▸ YOUR GOAL:
Rewrite the following records, putting "Display resolution" in place of every "Image resolution" and leaving everything else the same.

MATERIAL SUPPLIED: Begin

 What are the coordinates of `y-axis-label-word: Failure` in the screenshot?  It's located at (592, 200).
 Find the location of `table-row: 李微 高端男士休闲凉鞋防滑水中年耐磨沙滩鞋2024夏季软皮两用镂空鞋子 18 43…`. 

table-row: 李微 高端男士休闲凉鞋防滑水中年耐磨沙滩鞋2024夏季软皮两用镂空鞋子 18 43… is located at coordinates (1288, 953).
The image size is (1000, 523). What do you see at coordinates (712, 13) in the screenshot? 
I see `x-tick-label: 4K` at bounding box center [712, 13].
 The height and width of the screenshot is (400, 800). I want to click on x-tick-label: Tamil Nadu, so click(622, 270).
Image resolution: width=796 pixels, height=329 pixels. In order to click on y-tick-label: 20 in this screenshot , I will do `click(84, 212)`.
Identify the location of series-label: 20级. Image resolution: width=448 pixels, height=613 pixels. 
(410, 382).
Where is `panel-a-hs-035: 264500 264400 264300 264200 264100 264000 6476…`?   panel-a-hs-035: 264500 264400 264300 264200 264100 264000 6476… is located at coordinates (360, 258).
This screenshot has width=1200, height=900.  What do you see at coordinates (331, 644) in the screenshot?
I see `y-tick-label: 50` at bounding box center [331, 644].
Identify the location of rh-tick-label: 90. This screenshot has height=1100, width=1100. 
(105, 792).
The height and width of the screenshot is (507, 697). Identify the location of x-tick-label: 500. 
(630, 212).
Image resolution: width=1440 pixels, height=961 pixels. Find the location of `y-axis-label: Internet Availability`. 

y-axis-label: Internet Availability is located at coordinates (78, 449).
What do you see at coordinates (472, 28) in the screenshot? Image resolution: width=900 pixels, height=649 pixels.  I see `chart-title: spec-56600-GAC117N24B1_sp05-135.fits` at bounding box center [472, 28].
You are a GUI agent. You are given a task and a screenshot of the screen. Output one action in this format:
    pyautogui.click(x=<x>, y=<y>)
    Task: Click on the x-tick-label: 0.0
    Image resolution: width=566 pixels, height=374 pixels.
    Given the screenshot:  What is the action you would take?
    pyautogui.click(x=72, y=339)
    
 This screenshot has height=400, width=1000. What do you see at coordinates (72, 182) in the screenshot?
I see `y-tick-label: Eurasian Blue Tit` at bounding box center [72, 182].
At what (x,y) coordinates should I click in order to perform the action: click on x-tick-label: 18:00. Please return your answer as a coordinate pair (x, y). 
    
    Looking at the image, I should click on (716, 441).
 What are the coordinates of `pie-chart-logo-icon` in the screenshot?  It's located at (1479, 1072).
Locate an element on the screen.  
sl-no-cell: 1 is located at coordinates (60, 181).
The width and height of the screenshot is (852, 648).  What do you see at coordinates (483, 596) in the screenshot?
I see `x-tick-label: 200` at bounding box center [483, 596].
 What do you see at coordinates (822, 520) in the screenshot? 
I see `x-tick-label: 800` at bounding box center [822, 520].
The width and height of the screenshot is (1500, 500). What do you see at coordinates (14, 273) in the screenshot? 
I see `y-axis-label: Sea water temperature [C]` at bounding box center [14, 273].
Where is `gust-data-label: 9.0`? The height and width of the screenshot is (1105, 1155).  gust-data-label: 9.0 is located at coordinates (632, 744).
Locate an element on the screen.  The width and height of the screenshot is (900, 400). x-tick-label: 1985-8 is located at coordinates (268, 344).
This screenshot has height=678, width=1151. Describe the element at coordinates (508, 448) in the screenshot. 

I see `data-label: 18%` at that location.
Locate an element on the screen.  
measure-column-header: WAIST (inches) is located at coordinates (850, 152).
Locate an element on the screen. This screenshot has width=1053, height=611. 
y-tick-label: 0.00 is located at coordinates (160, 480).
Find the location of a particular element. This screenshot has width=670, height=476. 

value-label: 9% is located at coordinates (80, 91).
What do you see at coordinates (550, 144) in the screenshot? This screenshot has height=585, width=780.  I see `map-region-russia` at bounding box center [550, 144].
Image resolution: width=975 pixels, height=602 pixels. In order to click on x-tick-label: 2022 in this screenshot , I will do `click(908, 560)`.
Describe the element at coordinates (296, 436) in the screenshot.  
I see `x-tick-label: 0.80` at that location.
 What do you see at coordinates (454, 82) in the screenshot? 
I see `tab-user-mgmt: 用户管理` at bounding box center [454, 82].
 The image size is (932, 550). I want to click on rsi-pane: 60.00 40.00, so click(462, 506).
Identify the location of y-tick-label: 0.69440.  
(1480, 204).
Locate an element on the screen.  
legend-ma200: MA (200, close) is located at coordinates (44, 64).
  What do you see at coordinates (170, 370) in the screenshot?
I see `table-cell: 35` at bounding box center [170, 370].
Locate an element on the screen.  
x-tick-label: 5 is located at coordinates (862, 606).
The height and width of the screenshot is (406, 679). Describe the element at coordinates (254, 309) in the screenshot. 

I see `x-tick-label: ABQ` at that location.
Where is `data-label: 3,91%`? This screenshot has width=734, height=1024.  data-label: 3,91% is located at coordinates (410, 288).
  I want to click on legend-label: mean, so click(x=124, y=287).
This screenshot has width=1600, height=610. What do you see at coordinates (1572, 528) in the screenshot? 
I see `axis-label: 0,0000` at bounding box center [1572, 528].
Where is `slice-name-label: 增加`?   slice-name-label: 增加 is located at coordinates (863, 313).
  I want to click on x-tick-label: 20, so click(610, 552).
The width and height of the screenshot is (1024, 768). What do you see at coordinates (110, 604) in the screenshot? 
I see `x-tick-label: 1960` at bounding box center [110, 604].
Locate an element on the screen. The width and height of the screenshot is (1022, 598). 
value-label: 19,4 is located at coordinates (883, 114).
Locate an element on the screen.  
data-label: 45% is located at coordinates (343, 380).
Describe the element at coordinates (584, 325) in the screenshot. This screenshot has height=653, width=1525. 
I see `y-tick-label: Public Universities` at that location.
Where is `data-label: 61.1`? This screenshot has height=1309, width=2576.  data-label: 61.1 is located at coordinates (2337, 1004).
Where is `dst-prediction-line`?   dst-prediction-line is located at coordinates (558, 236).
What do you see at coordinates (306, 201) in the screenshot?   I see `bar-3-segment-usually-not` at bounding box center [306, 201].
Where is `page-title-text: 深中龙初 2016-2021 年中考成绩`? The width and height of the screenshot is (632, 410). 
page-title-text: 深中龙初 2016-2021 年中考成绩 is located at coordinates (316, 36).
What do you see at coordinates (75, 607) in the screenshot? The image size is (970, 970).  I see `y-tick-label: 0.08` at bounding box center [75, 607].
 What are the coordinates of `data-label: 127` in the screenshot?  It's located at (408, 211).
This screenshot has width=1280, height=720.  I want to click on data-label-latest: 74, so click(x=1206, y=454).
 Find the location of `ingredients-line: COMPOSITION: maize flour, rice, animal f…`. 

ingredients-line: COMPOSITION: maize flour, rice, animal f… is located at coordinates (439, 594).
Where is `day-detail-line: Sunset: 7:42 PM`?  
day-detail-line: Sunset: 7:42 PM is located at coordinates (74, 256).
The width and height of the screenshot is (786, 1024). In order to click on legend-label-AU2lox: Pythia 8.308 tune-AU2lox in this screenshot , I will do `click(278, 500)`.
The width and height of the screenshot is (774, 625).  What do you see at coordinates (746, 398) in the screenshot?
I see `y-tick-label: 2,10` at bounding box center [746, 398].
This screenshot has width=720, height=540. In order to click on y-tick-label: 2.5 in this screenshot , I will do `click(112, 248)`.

MATERIAL SUPPLIED: End

▸ SOLUTION:
 What are the coordinates of `y-axis-label-word: Failure` in the screenshot?  It's located at (592, 200).
 Find the location of `table-row: 李微 高端男士休闲凉鞋防滑水中年耐磨沙滩鞋2024夏季软皮两用镂空鞋子 18 43…`. 

table-row: 李微 高端男士休闲凉鞋防滑水中年耐磨沙滩鞋2024夏季软皮两用镂空鞋子 18 43… is located at coordinates (1288, 953).
The image size is (1000, 523). What do you see at coordinates (712, 13) in the screenshot? 
I see `x-tick-label: 4K` at bounding box center [712, 13].
 The height and width of the screenshot is (400, 800). I want to click on x-tick-label: Tamil Nadu, so click(622, 270).
Display resolution: width=796 pixels, height=329 pixels. In order to click on y-tick-label: 20 in this screenshot , I will do `click(84, 212)`.
Identify the location of series-label: 20级. Display resolution: width=448 pixels, height=613 pixels. 
(410, 382).
Where is `panel-a-hs-035: 264500 264400 264300 264200 264100 264000 6476…`?   panel-a-hs-035: 264500 264400 264300 264200 264100 264000 6476… is located at coordinates (360, 258).
This screenshot has width=1200, height=900.  What do you see at coordinates (331, 644) in the screenshot?
I see `y-tick-label: 50` at bounding box center [331, 644].
Identify the location of rh-tick-label: 90. This screenshot has height=1100, width=1100. 
(105, 792).
The height and width of the screenshot is (507, 697). Identify the location of x-tick-label: 500. 
(630, 212).
Display resolution: width=1440 pixels, height=961 pixels. Find the location of `y-axis-label: Internet Availability`. 

y-axis-label: Internet Availability is located at coordinates (78, 449).
What do you see at coordinates (472, 28) in the screenshot? Display resolution: width=900 pixels, height=649 pixels.  I see `chart-title: spec-56600-GAC117N24B1_sp05-135.fits` at bounding box center [472, 28].
You are a GUI agent. You are given a task and a screenshot of the screen. Output one action in this format:
    pyautogui.click(x=<x>, y=<y>)
    Task: Click on the x-tick-label: 0.0
    Display resolution: width=566 pixels, height=374 pixels.
    Given the screenshot:  What is the action you would take?
    pyautogui.click(x=72, y=339)
    
 This screenshot has height=400, width=1000. What do you see at coordinates (72, 182) in the screenshot?
I see `y-tick-label: Eurasian Blue Tit` at bounding box center [72, 182].
At what (x,y) coordinates should I click in order to perform the action: click on x-tick-label: 18:00. Please return your answer as a coordinate pair (x, y). 
    
    Looking at the image, I should click on (716, 441).
 What are the coordinates of `pie-chart-logo-icon` in the screenshot?  It's located at (1479, 1072).
Locate an element on the screen.  
sl-no-cell: 1 is located at coordinates (60, 181).
The width and height of the screenshot is (852, 648).  What do you see at coordinates (483, 596) in the screenshot?
I see `x-tick-label: 200` at bounding box center [483, 596].
 What do you see at coordinates (822, 520) in the screenshot? 
I see `x-tick-label: 800` at bounding box center [822, 520].
The width and height of the screenshot is (1500, 500). What do you see at coordinates (14, 273) in the screenshot? 
I see `y-axis-label: Sea water temperature [C]` at bounding box center [14, 273].
Where is `gust-data-label: 9.0`? The height and width of the screenshot is (1105, 1155).  gust-data-label: 9.0 is located at coordinates (632, 744).
Locate an element on the screen.  The width and height of the screenshot is (900, 400). x-tick-label: 1985-8 is located at coordinates (268, 344).
This screenshot has height=678, width=1151. Describe the element at coordinates (508, 448) in the screenshot. 

I see `data-label: 18%` at that location.
Locate an element on the screen.  
measure-column-header: WAIST (inches) is located at coordinates (850, 152).
Locate an element on the screen. This screenshot has width=1053, height=611. 
y-tick-label: 0.00 is located at coordinates (160, 480).
Find the location of a particular element. This screenshot has width=670, height=476. 

value-label: 9% is located at coordinates (80, 91).
What do you see at coordinates (550, 144) in the screenshot? This screenshot has height=585, width=780.  I see `map-region-russia` at bounding box center [550, 144].
Display resolution: width=975 pixels, height=602 pixels. In order to click on x-tick-label: 2022 in this screenshot , I will do `click(908, 560)`.
Describe the element at coordinates (296, 436) in the screenshot.  
I see `x-tick-label: 0.80` at that location.
 What do you see at coordinates (454, 82) in the screenshot? 
I see `tab-user-mgmt: 用户管理` at bounding box center [454, 82].
 The image size is (932, 550). I want to click on rsi-pane: 60.00 40.00, so click(462, 506).
Identify the location of y-tick-label: 0.69440.  
(1480, 204).
Locate an element on the screen.  
legend-ma200: MA (200, close) is located at coordinates (44, 64).
  What do you see at coordinates (170, 370) in the screenshot?
I see `table-cell: 35` at bounding box center [170, 370].
Locate an element on the screen.  
x-tick-label: 5 is located at coordinates (862, 606).
The height and width of the screenshot is (406, 679). Describe the element at coordinates (254, 309) in the screenshot. 

I see `x-tick-label: ABQ` at that location.
Where is `data-label: 3,91%`? This screenshot has width=734, height=1024.  data-label: 3,91% is located at coordinates (410, 288).
  I want to click on legend-label: mean, so click(x=124, y=287).
This screenshot has width=1600, height=610. What do you see at coordinates (1572, 528) in the screenshot? 
I see `axis-label: 0,0000` at bounding box center [1572, 528].
Where is `slice-name-label: 增加`?   slice-name-label: 增加 is located at coordinates (863, 313).
  I want to click on x-tick-label: 20, so click(610, 552).
The width and height of the screenshot is (1024, 768). What do you see at coordinates (110, 604) in the screenshot? 
I see `x-tick-label: 1960` at bounding box center [110, 604].
Locate an element on the screen. The width and height of the screenshot is (1022, 598). 
value-label: 19,4 is located at coordinates (883, 114).
Locate an element on the screen.  
data-label: 45% is located at coordinates (343, 380).
Describe the element at coordinates (584, 325) in the screenshot. This screenshot has height=653, width=1525. 
I see `y-tick-label: Public Universities` at that location.
Where is `data-label: 61.1`? This screenshot has height=1309, width=2576.  data-label: 61.1 is located at coordinates (2337, 1004).
Where is `dst-prediction-line`?   dst-prediction-line is located at coordinates (558, 236).
What do you see at coordinates (306, 201) in the screenshot?   I see `bar-3-segment-usually-not` at bounding box center [306, 201].
Where is `page-title-text: 深中龙初 2016-2021 年中考成绩`? The width and height of the screenshot is (632, 410). 
page-title-text: 深中龙初 2016-2021 年中考成绩 is located at coordinates (316, 36).
What do you see at coordinates (75, 607) in the screenshot? The image size is (970, 970).  I see `y-tick-label: 0.08` at bounding box center [75, 607].
 What are the coordinates of `data-label: 127` in the screenshot?  It's located at (408, 211).
This screenshot has width=1280, height=720.  I want to click on data-label-latest: 74, so click(x=1206, y=454).
 Find the location of `ingredients-line: COMPOSITION: maize flour, rice, animal f…`. 

ingredients-line: COMPOSITION: maize flour, rice, animal f… is located at coordinates (439, 594).
Where is `day-detail-line: Sunset: 7:42 PM`?  
day-detail-line: Sunset: 7:42 PM is located at coordinates (74, 256).
The width and height of the screenshot is (786, 1024). In order to click on legend-label-AU2lox: Pythia 8.308 tune-AU2lox in this screenshot , I will do `click(278, 500)`.
The width and height of the screenshot is (774, 625).  What do you see at coordinates (746, 398) in the screenshot?
I see `y-tick-label: 2,10` at bounding box center [746, 398].
This screenshot has width=720, height=540. In order to click on y-tick-label: 2.5 in this screenshot , I will do `click(112, 248)`.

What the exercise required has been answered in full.